On admission her blood pressure was 135/85 mmHg. There was diminished pain perception, with intact vibration and proprioception, at the left side of body and face. There was no motor deficit and tendon reflexes were normal.

Laboratory tests showed leucocytosis of 16.5 × 109/L with an eosinophil count of 0.99 × 109/L. The patient’s erythrocyte sedimentation rate was 8 mm/h (normal, <20 mm/h) and C-reactive protein concentration was <5 mg/L (normal, <5 mg/L).

Tests for anti-nuclear antibodies, anti-neutrophil cytoplasmic antibodies, vasculitis and blood coagulation disorders revealed no abnormalities.

Brain MRI showed restricted diffusion in the right medulla compatible with infarction in the PICA territory. MRA showed a dissecting aneurysm at the origin of the right PICA (Fig. 1). Transthoracic echocardiogram and ECG were normal. An audiogram registered a left-sided perceptive hearing loss.

Fig. 1
figure 1

a FLAIR shows ischemic changes in medulla oblongata/pons at the junction with the medial cerebellar peduncle, b DWI shows cytotoxic edema, c MRA shows dissection PICA, d T2 W shows the presence of an intramural haematoma, characteristic for a dissection

During the episode, eosinophil count was slightly elevated without other clinical signs of active HES. In view of the stable L-HES condition we did not change the prednisone/IFNα regimen to lower the eosinophil count further. We started aspirin 300 mg, dipyridamol at two times 200 mg and simvastatin 40 mg for secondary prevention. The following days the hemisensory disturbances improved and had 1 week after initial presentation completely disappeared. Three months and 1 year later, brain MRI still showed the PICA aneurysm of 10 mm. In consultation with the neurosurgeon to discuss the possibilities for an operation, no options for intervention were found. The patient continued to recover without any residual symptoms.

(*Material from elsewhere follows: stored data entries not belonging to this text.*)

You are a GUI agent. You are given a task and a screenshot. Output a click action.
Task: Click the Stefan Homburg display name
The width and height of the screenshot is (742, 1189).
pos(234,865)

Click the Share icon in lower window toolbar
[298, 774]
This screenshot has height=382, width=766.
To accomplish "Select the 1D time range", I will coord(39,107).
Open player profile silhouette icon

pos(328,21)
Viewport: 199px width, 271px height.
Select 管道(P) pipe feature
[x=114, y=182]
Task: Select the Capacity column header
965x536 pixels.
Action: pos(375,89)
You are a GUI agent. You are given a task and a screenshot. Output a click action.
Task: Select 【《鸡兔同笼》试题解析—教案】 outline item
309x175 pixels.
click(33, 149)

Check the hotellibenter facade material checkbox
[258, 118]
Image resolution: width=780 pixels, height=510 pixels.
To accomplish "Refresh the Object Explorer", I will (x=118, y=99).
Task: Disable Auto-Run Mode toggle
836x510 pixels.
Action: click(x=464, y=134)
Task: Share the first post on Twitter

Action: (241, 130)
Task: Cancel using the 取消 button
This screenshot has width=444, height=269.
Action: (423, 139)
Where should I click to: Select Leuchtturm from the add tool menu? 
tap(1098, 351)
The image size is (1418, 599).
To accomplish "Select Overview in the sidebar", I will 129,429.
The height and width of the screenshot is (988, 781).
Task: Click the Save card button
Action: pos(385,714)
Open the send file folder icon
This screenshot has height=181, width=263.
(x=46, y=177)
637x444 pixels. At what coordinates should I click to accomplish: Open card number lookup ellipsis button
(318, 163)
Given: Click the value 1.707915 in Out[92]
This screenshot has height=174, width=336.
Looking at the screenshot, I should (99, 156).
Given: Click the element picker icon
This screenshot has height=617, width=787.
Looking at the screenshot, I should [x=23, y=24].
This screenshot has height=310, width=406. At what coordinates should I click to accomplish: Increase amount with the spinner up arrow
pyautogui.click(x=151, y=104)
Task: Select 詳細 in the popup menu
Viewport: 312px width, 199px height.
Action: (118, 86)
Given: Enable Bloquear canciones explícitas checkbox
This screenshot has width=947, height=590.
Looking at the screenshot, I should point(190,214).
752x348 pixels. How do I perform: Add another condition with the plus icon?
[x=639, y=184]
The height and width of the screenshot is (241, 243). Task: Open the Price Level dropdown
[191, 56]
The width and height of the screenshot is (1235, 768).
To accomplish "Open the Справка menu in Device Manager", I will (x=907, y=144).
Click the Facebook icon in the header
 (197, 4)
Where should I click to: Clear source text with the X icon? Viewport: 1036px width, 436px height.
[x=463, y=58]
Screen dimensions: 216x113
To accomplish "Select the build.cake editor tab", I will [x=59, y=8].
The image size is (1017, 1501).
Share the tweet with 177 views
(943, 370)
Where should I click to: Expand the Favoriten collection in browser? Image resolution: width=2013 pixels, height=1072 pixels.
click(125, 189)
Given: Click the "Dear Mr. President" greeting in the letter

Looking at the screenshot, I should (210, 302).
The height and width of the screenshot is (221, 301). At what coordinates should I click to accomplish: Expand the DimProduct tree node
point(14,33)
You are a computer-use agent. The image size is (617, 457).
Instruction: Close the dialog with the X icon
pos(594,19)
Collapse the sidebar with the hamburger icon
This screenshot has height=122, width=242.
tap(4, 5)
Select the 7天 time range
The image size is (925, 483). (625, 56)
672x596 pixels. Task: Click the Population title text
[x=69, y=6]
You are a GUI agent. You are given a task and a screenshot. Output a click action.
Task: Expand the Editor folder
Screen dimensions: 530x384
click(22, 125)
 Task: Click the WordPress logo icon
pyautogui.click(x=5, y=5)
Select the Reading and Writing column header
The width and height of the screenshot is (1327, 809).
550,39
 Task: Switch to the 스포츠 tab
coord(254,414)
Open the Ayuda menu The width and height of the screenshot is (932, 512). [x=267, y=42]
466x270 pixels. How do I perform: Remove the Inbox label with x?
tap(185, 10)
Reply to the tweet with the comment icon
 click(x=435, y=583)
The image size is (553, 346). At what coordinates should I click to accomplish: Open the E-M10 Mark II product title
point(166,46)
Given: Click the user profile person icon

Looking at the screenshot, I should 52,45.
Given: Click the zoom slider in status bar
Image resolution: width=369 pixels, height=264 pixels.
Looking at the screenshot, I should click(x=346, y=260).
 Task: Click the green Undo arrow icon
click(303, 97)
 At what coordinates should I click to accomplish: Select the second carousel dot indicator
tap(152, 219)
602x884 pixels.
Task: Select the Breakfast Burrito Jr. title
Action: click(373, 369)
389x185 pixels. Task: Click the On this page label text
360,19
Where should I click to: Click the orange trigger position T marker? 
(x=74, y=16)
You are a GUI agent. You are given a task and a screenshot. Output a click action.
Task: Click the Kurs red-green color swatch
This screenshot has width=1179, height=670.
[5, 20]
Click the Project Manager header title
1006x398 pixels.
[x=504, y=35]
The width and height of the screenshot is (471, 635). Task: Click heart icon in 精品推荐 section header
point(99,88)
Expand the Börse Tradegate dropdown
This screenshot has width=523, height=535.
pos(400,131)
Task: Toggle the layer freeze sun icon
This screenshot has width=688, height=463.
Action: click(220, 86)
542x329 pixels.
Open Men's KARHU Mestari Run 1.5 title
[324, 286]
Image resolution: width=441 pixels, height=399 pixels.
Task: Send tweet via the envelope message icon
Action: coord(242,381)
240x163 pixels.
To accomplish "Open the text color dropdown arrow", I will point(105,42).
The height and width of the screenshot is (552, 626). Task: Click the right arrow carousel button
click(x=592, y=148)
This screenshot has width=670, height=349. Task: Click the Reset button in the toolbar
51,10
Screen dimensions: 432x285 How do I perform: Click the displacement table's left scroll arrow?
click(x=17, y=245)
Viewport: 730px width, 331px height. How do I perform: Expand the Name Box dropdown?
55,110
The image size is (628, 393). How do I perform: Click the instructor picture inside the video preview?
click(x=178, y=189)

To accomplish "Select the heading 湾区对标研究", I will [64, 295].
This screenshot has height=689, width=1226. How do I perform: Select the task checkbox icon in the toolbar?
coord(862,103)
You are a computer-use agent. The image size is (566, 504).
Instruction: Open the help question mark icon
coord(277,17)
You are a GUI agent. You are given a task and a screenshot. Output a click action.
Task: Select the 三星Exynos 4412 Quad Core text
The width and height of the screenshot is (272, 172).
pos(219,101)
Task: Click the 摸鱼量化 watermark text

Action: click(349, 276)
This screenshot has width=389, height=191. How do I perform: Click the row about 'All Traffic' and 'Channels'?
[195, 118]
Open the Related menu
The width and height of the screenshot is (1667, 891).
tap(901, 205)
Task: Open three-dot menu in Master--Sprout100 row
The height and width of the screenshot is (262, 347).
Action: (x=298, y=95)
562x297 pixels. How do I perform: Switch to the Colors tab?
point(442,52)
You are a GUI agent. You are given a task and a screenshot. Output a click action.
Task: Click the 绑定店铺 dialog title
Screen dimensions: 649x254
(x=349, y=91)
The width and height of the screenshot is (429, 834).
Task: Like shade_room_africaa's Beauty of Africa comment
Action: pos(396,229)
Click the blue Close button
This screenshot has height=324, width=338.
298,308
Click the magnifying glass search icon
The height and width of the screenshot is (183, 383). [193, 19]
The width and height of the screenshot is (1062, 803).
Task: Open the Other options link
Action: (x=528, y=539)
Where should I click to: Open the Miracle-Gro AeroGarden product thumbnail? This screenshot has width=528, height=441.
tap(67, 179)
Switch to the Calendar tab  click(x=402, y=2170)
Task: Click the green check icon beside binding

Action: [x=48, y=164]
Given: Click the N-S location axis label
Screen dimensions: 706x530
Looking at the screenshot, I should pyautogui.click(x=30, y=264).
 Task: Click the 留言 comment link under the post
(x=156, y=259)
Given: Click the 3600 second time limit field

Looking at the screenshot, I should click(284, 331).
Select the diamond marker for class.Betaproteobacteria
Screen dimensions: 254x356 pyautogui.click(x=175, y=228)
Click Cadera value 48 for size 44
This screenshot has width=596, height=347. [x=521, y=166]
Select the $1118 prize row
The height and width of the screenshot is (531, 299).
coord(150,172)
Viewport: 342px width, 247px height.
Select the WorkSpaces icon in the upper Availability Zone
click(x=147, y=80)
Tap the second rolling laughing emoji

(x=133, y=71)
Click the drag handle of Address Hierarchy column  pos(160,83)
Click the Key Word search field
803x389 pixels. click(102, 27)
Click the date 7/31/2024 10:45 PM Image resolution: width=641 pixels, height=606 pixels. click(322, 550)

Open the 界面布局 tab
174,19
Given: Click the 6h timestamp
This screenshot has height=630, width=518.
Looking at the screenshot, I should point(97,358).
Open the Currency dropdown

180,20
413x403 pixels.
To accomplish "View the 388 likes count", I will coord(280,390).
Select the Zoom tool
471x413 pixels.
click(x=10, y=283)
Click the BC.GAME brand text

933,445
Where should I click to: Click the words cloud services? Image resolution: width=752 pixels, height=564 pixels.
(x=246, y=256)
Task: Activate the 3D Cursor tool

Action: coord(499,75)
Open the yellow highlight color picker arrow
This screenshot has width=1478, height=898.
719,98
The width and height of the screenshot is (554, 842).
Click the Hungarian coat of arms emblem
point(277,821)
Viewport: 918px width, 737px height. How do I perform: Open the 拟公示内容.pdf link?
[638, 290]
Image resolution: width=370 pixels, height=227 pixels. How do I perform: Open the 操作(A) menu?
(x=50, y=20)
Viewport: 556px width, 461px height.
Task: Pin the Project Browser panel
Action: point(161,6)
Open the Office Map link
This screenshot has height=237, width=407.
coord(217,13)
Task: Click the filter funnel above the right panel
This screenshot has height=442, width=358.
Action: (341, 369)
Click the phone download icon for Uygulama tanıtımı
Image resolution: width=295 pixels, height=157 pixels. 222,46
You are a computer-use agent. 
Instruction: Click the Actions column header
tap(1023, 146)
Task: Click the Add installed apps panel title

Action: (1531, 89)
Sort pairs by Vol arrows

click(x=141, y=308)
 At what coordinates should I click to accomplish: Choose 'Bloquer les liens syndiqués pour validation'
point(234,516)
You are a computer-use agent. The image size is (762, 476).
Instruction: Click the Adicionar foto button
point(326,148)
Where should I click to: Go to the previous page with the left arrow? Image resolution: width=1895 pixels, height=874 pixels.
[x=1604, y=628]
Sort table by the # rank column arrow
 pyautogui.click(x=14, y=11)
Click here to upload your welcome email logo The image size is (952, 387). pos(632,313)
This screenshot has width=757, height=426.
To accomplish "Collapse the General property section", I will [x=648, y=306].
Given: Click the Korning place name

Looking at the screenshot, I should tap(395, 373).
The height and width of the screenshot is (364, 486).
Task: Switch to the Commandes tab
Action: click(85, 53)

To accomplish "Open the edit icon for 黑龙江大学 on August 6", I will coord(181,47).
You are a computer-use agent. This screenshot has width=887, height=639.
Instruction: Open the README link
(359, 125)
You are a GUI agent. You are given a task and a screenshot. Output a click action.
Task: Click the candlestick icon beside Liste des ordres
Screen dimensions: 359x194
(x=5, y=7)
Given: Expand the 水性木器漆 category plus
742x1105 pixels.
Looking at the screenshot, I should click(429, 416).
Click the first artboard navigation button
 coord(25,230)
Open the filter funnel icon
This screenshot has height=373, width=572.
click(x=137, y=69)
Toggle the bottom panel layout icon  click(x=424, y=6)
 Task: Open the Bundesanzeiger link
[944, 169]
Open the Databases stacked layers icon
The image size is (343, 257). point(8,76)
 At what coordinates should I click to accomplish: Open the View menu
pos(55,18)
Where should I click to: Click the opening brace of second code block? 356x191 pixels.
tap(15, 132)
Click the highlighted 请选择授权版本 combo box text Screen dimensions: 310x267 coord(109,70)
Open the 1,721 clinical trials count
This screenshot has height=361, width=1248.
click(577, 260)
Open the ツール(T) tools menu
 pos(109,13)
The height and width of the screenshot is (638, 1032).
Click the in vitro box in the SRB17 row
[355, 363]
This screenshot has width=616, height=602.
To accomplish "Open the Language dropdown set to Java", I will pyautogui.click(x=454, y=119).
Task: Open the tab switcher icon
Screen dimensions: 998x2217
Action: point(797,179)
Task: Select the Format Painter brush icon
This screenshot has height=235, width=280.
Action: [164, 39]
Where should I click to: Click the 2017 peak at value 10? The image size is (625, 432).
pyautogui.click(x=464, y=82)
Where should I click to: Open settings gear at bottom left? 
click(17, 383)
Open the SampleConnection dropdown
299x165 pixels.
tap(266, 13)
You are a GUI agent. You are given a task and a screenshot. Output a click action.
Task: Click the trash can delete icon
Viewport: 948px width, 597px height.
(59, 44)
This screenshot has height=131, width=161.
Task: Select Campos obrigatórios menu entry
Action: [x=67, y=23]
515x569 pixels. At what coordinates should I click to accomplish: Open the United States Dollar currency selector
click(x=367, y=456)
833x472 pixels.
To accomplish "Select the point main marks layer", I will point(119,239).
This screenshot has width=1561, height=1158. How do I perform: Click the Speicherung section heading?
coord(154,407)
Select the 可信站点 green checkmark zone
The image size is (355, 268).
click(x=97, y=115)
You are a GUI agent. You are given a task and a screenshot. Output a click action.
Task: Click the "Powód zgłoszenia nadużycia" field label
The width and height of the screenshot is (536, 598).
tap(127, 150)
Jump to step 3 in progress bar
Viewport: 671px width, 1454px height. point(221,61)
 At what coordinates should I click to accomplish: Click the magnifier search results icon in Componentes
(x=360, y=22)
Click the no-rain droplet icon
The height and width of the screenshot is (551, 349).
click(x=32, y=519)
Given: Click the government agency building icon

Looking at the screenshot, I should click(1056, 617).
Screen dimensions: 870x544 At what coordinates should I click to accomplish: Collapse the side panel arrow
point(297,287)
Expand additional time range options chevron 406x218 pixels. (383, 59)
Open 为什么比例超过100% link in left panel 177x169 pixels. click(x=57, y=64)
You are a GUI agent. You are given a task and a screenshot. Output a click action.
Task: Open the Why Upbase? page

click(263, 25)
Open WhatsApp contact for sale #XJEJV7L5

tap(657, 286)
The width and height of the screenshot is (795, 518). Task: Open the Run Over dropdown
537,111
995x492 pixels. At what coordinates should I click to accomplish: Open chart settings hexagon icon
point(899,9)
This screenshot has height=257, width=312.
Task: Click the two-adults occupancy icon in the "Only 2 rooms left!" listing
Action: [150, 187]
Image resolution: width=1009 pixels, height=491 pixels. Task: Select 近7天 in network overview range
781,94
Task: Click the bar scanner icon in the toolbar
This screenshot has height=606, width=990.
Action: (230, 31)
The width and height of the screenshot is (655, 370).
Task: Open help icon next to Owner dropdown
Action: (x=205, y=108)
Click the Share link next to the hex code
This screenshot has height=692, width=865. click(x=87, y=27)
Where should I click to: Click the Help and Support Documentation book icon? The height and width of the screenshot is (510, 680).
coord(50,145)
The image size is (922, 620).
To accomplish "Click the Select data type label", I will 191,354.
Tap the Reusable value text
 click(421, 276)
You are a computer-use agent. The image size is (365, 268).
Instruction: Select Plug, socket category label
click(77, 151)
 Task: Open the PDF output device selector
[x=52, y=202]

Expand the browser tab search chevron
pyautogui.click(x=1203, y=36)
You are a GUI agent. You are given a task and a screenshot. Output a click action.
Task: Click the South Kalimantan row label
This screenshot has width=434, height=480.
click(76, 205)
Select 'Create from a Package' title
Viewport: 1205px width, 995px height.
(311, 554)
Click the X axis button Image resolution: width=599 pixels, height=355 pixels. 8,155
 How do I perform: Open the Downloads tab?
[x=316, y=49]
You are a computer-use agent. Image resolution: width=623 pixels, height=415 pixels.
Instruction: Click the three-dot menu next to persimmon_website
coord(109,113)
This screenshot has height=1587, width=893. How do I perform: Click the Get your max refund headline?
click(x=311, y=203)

We describe a patient with L-HES who presented with a PICA dissection leading to an ischaemic stroke. Spontaneous arterial dissection is a frequent cause of cerebral ischaemia in young patients, in contrast to strokes described in patients with HES that were all on the basis of cardioembolic stroke [8, 12].

The lymphocytic variant of HES results from increased secretion of eosinophilic cytokines by T lymphocytes. Though eosinophilia is usually less severe than in the myeloproliferative variant, it is harder to treat. The myeloproliferative variant results from clonal expansion of eosinophilic precursors due to various mutations, like the FIP1L1 gene translocation to platelet-derived growth factor receptor α (PDGFRα) gene [12].

Eosinophilia can damage the endocardium and myocardium, rendering the heart a potential source of emboli. Eosinophils contain multiple lytic substances. These lytic substances may result in destruction of the tunica media. Another explanation for vascular damage by eosinophils is the release of major basic protein, which has been isolated from the granules of eosinophils and has been shown to be cytotoxic [3]. The release of this protein may damage collagen, elastin and smooth muscle cells. This damage predisposes to aneurysm formation or spontaneous intimal dissection of coronary arteries and can lead to cardiac emboli or sudden cardiac death [10, 11]. A similar mechanism may play a role in intracranial dissection, as in our patient. Since intracranial dissection in L-HES has not previously been described an unfortunate co-incidence of the two cannot be ruled out.

Conservative therapy with antiplatelet agents is considered in non-ruptured intracranial dissections [14]. Follow up brain MRA should be considered in these patients to evaluate possible growth of the aneurysm [1]. Ruptured dissecting aneurysms usually need more aggressive, interventional treatment, such as endovascular coiling or stenting and has been performed with a good outcome in the majority of patients [5, 7]. In stroke patients with eosinophilia lowering the eosinophil count to prevent local thrombogenicity with steroids and nonspecific immune suppression is advised [12].

To our knowledge this is the first report of dissection of the PICA associated with L-HES. Arterial wall fragility may be a consequence of eosinophilic infiltration. Thus, besides cardiac embolism, cerebral artery dissection should also be considered as a cause of ischaemic stroke in HES patients.